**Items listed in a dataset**
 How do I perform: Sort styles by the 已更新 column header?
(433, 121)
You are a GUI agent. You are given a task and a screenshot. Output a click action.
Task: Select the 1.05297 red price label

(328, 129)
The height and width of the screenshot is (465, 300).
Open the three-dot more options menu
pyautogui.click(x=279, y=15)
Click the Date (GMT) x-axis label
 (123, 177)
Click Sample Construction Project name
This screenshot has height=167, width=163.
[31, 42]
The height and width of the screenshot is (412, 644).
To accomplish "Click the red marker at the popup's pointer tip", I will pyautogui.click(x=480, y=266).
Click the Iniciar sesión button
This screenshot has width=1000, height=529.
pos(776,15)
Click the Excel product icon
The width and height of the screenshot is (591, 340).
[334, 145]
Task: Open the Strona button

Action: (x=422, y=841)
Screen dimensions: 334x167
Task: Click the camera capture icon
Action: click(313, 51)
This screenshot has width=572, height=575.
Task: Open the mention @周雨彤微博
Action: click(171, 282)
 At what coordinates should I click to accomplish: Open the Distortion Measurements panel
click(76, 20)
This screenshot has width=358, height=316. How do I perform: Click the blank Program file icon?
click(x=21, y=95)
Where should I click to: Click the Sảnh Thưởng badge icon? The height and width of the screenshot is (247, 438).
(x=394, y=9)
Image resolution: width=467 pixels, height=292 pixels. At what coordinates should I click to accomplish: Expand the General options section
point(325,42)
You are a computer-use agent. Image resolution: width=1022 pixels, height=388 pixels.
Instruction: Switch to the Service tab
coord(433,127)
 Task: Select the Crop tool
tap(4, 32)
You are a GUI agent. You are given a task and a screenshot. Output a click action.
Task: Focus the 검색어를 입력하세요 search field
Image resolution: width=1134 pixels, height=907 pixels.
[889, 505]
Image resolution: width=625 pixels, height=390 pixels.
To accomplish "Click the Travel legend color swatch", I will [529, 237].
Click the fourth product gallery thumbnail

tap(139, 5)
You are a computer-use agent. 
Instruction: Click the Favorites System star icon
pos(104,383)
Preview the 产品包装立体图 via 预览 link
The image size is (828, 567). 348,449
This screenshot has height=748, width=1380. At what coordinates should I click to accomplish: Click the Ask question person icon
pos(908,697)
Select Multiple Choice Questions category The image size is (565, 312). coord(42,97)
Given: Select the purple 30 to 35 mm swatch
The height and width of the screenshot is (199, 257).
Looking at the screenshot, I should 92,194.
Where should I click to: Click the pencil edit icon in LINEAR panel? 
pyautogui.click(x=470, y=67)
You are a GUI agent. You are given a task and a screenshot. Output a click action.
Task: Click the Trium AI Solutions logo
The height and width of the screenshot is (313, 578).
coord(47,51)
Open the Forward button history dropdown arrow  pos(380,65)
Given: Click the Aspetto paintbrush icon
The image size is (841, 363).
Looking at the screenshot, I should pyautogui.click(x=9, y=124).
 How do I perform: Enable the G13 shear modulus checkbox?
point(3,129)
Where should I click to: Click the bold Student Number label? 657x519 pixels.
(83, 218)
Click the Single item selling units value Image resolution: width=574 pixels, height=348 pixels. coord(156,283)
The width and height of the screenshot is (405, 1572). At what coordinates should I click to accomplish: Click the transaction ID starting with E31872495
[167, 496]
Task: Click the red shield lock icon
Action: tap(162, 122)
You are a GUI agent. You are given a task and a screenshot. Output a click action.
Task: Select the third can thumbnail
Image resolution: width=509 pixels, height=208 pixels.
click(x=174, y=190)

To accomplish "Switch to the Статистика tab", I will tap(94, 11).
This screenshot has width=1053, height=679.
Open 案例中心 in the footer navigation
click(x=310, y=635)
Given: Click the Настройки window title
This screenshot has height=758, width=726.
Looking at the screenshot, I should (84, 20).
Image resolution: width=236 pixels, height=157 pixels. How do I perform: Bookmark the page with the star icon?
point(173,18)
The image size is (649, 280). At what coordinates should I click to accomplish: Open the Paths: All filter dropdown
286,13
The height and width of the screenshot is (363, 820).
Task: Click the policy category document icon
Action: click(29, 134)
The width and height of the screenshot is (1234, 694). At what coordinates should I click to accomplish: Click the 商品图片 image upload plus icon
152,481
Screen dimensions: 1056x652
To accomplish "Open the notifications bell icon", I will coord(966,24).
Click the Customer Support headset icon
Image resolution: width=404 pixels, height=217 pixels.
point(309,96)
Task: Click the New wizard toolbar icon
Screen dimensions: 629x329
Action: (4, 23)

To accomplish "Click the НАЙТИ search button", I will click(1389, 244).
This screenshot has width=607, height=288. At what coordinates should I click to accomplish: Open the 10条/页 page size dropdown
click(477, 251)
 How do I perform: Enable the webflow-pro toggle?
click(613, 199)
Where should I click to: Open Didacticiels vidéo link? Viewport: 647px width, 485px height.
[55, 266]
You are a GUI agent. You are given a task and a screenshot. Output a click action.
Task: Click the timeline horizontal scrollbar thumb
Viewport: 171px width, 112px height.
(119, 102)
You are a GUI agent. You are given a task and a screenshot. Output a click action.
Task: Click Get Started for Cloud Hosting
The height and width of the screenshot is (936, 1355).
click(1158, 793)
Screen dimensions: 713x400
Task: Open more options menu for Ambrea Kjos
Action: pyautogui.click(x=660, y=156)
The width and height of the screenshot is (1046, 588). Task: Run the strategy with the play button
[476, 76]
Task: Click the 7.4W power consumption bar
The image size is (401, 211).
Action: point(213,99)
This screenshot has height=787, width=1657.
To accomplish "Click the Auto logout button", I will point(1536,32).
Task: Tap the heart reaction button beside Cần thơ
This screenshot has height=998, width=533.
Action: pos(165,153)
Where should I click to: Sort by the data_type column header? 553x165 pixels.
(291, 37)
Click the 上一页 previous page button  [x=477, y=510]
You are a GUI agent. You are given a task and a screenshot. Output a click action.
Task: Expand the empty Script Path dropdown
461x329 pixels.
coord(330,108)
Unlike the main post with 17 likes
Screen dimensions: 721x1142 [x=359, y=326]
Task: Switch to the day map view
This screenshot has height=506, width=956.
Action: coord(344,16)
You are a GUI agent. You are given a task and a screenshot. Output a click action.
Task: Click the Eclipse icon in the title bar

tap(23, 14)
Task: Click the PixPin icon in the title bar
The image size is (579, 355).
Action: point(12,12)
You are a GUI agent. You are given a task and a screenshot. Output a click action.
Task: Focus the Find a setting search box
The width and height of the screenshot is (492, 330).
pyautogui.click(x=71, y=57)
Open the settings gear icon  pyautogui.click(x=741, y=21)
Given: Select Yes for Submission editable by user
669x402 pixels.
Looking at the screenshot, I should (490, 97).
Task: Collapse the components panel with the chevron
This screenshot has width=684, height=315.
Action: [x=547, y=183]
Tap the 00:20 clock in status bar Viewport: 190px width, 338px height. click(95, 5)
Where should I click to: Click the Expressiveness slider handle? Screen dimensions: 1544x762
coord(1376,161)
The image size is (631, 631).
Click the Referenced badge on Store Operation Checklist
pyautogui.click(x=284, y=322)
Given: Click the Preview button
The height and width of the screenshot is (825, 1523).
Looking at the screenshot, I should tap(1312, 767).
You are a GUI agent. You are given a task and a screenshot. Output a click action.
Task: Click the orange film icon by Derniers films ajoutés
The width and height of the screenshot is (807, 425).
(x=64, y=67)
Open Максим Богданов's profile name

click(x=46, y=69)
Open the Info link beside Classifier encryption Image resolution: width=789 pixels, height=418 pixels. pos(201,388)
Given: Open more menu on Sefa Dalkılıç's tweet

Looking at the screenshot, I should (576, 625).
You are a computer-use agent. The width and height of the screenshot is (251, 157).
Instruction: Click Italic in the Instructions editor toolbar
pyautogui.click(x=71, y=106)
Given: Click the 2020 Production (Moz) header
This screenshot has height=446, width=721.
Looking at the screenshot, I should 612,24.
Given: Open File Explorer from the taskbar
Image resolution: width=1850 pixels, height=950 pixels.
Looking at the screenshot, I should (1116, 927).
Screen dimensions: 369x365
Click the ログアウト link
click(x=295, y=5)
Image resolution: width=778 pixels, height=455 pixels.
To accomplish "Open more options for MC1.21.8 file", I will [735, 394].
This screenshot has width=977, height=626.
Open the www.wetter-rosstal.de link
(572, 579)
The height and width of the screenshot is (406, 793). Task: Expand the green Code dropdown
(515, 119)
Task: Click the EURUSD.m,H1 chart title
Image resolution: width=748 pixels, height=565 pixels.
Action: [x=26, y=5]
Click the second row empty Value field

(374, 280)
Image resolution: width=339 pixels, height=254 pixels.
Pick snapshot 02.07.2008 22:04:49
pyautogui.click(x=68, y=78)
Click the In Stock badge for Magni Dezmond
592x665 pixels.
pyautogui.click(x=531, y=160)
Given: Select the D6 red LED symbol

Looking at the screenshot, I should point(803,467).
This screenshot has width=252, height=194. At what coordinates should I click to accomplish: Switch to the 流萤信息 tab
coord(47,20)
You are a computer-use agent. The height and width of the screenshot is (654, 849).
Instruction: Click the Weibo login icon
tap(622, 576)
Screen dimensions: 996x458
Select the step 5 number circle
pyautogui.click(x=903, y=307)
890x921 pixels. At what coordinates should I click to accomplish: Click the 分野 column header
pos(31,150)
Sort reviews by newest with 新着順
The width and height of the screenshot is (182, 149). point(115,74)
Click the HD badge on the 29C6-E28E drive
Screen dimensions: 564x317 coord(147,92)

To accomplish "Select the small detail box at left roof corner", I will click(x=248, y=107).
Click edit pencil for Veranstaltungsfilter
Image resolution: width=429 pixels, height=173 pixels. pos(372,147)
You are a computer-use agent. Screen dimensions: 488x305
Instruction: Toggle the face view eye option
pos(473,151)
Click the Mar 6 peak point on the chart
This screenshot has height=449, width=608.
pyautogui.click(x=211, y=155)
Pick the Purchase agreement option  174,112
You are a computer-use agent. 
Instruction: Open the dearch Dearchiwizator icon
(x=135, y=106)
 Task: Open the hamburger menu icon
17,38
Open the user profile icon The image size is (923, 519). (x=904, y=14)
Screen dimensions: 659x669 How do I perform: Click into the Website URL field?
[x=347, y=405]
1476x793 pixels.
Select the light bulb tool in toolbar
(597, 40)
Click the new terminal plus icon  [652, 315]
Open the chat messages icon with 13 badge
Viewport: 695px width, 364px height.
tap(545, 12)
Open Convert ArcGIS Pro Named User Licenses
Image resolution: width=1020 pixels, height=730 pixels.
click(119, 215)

**WHAT IS REQUIRED**
Retype the portion of the data above that starts on the line with "Image resolution: width=467" and finishes on the line with "Click the Single", including both of those lines.

**COMPLETED EXERCISE**
Image resolution: width=467 pixels, height=292 pixels. At what coordinates should I click to accomplish: Expand the General options section
point(325,42)
You are a computer-use agent. Image resolution: width=1022 pixels, height=388 pixels.
Instruction: Switch to the Service tab
coord(433,127)
 Task: Select the Crop tool
tap(4, 32)
You are a GUI agent. You are given a task and a screenshot. Output a click action.
Task: Focus the 검색어를 입력하세요 search field
Image resolution: width=1134 pixels, height=907 pixels.
[889, 505]
Image resolution: width=625 pixels, height=390 pixels.
To accomplish "Click the Travel legend color swatch", I will [529, 237].
Click the fourth product gallery thumbnail

tap(139, 5)
You are a computer-use agent. 
Instruction: Click the Favorites System star icon
pos(104,383)
Preview the 产品包装立体图 via 预览 link
The image size is (828, 567). 348,449
This screenshot has height=748, width=1380. At what coordinates should I click to accomplish: Click the Ask question person icon
pos(908,697)
Select Multiple Choice Questions category The image size is (565, 312). coord(42,97)
Given: Select the purple 30 to 35 mm swatch
The height and width of the screenshot is (199, 257).
Looking at the screenshot, I should 92,194.
Where should I click to: Click the pencil edit icon in LINEAR panel? 
pyautogui.click(x=470, y=67)
You are a GUI agent. You are given a task and a screenshot. Output a click action.
Task: Click the Trium AI Solutions logo
The height and width of the screenshot is (313, 578).
coord(47,51)
Open the Forward button history dropdown arrow  pos(380,65)
Given: Click the Aspetto paintbrush icon
The image size is (841, 363).
Looking at the screenshot, I should pyautogui.click(x=9, y=124).
 How do I perform: Enable the G13 shear modulus checkbox?
point(3,129)
Where should I click to: Click the bold Student Number label? 657x519 pixels.
(83, 218)
Click the Single item selling units value Image resolution: width=574 pixels, height=348 pixels. coord(156,283)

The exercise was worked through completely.